Wednesday, 1 June 2011


tawny owlet, originally uploaded by Dru Marland.

Tanya from down the road came round the other day. "Come and see; we've got a baby owl," she said. So I did.

Someone had seen the young tawny owl being mobbed by crows on Durdham Down, and rescued it. And then knocked on the first door they came to, which happened to be Tanya's. And she is a good person to go to when you've got an owl in need of help. The RSPCA were called, and decided that the Downs here are too busy and dangerous for a young, adventurous owl, so off it went to a rescue centre near Taunton.

It was a very lively owl, as you can perhaps tell from the picture. Young owls do like to wander.

There is a lot about owls that is interesting. Here, for a taster, are

Five Furious Facts About Owls.

  1. The Welsh name for an owl is gwdihw, which is a nice name and a pretty onomatopaeic one too

  2. Blodeuwedd was a woman made of flowers, who was turned into an owl as punishment for, well, unright deeds. Her name means 'flower face', which is a nice description of the owl. Another part of the punishmnt was that birds would always chase her if they saw her. Which they still do, of course.

  3. As I walked in the wooded valley of the Cabalfa Brook, on the Offa's Dyke path, there was a great commotion and squawking, and a tawny owl swooped past, chased by a mob of birds. This was in 1984. Then, passing the same way in 2007, exactly the same thing happened. Coincidence? I think not. (Cue sinister music with a bit of owl hooting in it)

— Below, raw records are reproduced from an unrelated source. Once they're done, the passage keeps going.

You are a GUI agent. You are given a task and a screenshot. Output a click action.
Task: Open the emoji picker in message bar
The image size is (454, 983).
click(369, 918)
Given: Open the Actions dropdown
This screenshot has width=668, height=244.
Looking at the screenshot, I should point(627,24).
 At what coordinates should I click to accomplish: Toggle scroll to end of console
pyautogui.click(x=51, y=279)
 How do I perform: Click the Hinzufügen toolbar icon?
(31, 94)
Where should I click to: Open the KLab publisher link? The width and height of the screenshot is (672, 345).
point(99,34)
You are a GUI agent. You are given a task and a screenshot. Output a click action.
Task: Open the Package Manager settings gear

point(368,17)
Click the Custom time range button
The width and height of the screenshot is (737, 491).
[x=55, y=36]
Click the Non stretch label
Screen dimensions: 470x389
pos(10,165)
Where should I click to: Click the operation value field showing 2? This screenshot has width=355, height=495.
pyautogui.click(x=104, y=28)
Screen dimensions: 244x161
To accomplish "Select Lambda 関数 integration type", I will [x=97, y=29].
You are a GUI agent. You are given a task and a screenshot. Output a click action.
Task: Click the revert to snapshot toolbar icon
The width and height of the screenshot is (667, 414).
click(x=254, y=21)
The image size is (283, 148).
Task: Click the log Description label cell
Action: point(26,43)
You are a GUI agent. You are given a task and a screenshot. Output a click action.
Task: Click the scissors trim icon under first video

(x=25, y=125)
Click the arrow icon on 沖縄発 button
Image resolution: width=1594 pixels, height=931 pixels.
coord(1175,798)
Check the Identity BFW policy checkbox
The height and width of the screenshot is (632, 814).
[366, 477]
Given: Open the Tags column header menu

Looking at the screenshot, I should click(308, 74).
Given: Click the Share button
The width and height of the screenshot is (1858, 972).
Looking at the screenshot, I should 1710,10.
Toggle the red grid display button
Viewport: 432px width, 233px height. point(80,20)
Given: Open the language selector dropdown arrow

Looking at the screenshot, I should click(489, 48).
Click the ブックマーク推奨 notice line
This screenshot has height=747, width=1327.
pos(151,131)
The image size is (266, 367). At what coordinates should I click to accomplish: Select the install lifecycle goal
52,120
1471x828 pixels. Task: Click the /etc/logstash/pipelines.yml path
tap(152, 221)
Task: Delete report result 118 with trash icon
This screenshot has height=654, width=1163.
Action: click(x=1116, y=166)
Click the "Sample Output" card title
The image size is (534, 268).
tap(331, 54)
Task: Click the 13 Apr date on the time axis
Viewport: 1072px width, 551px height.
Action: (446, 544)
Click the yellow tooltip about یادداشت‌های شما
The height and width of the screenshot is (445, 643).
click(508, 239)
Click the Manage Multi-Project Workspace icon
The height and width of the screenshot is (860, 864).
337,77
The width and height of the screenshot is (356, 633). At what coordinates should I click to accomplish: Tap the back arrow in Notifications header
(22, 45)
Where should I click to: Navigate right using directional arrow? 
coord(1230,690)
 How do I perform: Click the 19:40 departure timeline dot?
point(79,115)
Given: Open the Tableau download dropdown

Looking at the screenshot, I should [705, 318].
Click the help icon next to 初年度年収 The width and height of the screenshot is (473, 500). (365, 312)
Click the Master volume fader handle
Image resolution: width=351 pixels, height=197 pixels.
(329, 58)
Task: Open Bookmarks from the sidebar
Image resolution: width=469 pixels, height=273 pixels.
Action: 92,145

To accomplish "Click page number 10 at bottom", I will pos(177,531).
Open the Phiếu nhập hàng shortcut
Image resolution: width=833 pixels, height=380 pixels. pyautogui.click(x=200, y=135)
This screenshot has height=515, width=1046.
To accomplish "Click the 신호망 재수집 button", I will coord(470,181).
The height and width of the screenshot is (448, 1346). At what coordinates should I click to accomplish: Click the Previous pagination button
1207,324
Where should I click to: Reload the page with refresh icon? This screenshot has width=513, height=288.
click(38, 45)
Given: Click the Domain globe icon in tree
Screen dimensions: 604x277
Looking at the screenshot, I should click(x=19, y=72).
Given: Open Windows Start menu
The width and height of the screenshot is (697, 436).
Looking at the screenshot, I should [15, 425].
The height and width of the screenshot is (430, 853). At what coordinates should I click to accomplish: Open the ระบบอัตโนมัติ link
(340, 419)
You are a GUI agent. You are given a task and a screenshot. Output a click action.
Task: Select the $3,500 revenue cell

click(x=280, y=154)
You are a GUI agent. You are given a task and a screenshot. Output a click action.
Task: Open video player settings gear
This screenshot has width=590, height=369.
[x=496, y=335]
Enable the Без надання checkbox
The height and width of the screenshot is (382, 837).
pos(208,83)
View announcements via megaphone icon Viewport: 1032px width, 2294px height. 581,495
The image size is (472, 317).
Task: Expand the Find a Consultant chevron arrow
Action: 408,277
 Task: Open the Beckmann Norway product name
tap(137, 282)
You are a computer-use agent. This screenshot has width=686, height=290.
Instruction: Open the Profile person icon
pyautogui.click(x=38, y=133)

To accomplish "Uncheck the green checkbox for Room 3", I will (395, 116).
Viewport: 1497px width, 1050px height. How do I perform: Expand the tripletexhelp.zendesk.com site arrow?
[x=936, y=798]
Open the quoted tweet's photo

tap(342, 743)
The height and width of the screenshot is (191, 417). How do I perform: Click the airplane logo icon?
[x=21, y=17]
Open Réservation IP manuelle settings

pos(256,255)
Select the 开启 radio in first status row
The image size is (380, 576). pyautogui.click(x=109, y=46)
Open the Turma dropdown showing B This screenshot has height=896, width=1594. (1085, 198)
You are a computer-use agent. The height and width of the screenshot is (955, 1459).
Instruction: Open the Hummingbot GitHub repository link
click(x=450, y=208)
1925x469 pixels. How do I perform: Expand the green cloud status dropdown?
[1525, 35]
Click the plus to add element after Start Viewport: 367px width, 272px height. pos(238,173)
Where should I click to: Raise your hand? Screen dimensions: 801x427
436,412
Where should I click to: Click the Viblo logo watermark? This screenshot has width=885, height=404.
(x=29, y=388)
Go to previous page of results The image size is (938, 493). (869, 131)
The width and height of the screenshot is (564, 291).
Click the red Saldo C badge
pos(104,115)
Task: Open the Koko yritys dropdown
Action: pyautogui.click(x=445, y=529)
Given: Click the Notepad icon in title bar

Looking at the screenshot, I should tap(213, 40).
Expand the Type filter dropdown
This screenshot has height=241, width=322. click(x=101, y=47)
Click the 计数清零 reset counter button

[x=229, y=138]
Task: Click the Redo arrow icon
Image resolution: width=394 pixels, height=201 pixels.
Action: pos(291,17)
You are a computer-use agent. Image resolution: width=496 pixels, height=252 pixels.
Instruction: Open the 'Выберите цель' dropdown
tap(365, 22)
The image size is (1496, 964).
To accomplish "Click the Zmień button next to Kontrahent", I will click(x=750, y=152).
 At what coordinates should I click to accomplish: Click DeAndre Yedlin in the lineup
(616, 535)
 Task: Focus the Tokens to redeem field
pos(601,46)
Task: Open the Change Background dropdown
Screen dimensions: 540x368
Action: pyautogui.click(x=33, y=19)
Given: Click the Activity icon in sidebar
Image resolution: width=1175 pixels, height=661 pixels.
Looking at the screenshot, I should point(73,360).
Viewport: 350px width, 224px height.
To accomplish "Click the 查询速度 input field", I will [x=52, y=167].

  4. Traditionally, the owl was thought to be stupid, and nobody knows where we have picked up the idea that they are wise. But, whether we think they are wise or stupid, the owls dont care. Which is really quite sensible, of them, in my opinion.

  5. The Greeks reckoned that witches would turn themselves into owls so that they could go around doing witch stuff. You know. Stuff.